What's a nice way to create a new vector by consuming two vectors?

Question

I would like a nice function to create a new vector, and to communicate that the argument vectors are no longer relevant and should be destroyed, take ownership of them. I don't particularly want to have to make either of the arguments mutable (to use append, extend, or push_all and thus change the calling signature). Code (playpen link):

fn main () {
    let arg1 = vec![1, 2, 3];
    let arg2 = vec![4, 5, 6];
    let desired = consume_and_concat(arg1, arg2);
    assert_eq!(desired, vec![1, 2, 3, 4, 5, 6]);
}

fn consume_and_concat(vec1: Vec<i32>, vec2: Vec<i32>) -> Vec<i32> {
    // something nice here
}

I know there's no + for Vecs. In Ruby, I'd do vec1 + vec2 or vec1.concat(vec2) or [vec1, vec2].flatten. Is there something similarly elegant that I'm missing?

Answer 1

I think you are looking for Extend::extend

fn main() {
    let mut arg1 = vec![1, 2, 3];
    let arg2 = vec![4, 5, 6];
    arg1.extend(arg2);
    assert_eq!(arg1, vec![1, 2, 3, 4, 5, 6]);
}

Here, we are able to reuse the allocated space from arg1, but there's nothing to be done efficiently with the space allocated via arg2. For an example that is more specific to your original question:

fn main() {
    let arg1 = vec![1, 2, 3];
    let arg2 = vec![4, 5, 6];
    let desired = consume_and_concat(arg1, arg2);
    assert_eq!(desired, vec![1, 2, 3, 4, 5, 6]);
}

fn consume_and_concat(mut vec1: Vec<i32>, vec2: Vec<i32>) -> Vec<i32> {
    vec1.extend(vec2);
    vec1
}

Answer 2

I would like to point out that marking an argument mut in the signature is unnecessary; it's just a shortcut.
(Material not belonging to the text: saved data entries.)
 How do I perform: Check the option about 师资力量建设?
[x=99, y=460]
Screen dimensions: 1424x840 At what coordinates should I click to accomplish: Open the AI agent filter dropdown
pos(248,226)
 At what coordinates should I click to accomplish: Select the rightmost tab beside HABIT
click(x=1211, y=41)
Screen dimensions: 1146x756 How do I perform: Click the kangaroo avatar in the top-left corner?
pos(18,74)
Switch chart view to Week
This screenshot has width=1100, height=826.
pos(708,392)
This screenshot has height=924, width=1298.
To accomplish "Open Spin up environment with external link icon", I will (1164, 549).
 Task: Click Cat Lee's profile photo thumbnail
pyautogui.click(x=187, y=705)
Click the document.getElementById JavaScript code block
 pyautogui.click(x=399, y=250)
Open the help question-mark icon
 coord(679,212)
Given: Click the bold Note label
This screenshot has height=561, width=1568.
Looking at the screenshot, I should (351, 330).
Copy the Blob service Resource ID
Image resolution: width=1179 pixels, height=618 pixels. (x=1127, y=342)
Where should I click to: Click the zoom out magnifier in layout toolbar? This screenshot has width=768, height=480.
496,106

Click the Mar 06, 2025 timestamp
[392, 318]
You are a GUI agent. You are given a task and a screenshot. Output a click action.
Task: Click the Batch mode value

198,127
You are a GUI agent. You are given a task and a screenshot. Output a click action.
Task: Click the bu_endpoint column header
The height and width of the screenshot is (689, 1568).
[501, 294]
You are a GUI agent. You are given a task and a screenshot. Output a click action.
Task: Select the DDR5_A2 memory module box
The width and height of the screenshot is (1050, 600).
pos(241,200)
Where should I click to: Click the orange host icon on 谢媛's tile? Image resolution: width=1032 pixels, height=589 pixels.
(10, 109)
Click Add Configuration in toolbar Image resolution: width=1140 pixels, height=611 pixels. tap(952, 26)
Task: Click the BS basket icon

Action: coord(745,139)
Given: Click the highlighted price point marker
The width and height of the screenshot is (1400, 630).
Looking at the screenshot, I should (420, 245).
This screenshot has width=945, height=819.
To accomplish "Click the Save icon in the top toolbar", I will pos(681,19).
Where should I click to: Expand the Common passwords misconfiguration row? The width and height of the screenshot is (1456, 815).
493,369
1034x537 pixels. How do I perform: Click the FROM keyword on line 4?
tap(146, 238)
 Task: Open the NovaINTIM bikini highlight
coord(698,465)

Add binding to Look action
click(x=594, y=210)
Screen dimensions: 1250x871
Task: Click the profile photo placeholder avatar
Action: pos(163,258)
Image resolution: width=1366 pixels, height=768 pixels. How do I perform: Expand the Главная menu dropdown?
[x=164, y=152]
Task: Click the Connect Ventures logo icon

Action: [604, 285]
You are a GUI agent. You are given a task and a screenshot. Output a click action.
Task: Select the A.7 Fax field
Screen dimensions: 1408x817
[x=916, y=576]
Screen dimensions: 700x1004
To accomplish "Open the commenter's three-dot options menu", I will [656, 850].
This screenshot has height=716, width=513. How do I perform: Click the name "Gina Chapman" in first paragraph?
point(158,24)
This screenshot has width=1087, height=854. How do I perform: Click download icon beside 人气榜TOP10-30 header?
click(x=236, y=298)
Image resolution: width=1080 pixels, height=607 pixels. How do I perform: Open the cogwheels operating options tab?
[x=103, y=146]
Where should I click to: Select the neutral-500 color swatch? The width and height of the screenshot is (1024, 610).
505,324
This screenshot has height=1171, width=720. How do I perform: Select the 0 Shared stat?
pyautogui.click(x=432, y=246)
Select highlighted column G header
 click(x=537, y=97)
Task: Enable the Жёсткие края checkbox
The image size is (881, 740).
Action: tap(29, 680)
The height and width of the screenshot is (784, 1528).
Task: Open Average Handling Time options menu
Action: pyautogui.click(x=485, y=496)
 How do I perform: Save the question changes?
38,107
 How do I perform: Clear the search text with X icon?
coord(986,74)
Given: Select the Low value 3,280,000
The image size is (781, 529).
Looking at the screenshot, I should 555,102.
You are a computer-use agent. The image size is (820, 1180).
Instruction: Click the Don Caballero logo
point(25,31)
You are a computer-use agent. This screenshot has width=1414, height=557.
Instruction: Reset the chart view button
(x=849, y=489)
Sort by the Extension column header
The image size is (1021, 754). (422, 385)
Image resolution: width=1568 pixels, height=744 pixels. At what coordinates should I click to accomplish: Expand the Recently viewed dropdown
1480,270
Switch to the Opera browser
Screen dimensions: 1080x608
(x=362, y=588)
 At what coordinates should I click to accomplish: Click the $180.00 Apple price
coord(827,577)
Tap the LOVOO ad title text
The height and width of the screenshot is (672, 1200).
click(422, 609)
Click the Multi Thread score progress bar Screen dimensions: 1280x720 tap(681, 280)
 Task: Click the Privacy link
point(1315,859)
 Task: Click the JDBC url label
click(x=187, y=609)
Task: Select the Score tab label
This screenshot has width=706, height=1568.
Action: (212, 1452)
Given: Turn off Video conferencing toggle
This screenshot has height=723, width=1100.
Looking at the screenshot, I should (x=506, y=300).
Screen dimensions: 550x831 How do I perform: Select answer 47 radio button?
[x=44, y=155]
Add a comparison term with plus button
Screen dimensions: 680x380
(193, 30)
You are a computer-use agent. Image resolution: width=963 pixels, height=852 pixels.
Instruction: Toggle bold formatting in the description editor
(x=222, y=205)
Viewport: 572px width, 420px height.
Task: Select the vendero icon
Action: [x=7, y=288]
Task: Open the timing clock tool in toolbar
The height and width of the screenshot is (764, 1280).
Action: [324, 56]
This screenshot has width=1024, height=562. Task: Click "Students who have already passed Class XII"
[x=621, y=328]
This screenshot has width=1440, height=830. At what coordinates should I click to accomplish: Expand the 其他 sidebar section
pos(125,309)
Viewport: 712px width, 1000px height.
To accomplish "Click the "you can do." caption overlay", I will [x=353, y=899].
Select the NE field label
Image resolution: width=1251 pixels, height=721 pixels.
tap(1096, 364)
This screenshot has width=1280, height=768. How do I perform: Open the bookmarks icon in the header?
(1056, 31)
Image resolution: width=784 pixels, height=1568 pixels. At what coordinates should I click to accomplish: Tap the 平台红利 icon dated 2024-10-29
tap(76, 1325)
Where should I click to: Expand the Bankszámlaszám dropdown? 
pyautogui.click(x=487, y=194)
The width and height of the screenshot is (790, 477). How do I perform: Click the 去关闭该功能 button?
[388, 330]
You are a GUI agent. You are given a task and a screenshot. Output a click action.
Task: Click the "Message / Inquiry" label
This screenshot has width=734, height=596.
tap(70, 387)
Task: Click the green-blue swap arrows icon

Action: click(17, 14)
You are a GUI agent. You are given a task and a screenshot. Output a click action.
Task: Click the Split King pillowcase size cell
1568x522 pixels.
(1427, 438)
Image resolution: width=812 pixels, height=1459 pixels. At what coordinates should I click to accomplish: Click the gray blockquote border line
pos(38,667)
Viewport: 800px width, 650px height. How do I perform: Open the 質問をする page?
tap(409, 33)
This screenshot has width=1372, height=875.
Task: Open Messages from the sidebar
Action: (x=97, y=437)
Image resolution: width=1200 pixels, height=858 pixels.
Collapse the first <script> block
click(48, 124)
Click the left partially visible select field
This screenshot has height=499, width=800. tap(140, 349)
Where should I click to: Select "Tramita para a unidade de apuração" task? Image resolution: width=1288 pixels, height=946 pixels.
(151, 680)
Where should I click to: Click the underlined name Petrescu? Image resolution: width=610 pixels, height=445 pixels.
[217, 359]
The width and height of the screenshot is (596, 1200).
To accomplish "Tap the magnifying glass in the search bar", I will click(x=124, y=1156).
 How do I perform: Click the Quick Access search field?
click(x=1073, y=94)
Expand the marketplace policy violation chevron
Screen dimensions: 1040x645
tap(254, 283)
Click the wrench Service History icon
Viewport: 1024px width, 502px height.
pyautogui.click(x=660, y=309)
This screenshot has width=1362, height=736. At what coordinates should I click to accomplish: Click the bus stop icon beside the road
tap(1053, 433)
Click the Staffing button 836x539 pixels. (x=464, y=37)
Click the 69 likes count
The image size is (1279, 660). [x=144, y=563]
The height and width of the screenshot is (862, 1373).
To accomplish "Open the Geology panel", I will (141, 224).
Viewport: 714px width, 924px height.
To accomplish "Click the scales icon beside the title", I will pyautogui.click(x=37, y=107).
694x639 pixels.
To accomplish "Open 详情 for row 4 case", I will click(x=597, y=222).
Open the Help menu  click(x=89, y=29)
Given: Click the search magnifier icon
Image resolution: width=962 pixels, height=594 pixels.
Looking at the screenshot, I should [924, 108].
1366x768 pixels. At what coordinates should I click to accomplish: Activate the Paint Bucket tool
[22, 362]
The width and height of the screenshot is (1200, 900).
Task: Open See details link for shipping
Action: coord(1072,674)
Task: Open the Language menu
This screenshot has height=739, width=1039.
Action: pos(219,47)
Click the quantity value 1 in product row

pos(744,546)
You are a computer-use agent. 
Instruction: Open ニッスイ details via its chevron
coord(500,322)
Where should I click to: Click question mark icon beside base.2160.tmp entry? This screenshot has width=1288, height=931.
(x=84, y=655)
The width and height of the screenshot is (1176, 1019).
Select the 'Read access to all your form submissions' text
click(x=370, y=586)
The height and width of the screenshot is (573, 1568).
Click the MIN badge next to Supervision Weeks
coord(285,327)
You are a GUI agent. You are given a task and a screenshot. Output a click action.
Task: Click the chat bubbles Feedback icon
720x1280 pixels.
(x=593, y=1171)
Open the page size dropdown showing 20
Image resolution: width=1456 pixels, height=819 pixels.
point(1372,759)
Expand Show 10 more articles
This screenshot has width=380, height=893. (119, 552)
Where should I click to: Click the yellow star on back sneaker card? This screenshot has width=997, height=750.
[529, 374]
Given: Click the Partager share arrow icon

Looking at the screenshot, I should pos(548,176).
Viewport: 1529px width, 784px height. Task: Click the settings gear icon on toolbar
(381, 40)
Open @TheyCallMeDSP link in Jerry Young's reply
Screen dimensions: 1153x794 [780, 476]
Thus, we can achieve the desired result without modifying the signature:

fn consume_and_concat(vec1: Vec<i32>, vec2: Vec<i32>) -> Vec<i32> {
    let mut vec1 = vec1;
    vec1.extend(vec2);
    vec1
}

And because we reuse vec1 internal buffer, it's nearly as efficient as it gets (for better efficiency, checking the capacity of both vec1 and vec2 might lead to better result).

Of course, the shortcut:

fn consume_and_concat(mut vec1: Vec<i32>, vec2: Vec<i32>) -> Vec<i32> {
    vec1.extend(vec2);
    vec1
}

is, well, shorter, and as you already realized, the fact that vec1 is mut does not change the type of its argument and thus does not change how to pass arguments.

Answer 3

You do not need either of them to be mutable, though if one was you would save a bit on reallocation. With Rust, one of the nice things is that you don't have to say that it consumes it. You can tell that just from the function signature. Since it doesn't take a reference, that means that the function is taking ownership.

fn main() {
    let vec1 = vec![1, 2, 3];
    let vec2 = vec![4, 5, 6];
    let concatenated_vecs = consume_and_concat(vec1, vec2);
    for num in concatenated_vecs {
        println!("{}", num);
    }
}

fn consume_and_concat(vec1: Vec<i32>, vec2: Vec<i32>) -> Vec<i32> {
    let mut result : Vec<i32> = vec![];
    result.extend(vec1);
    result.extend(vec2);
    result
}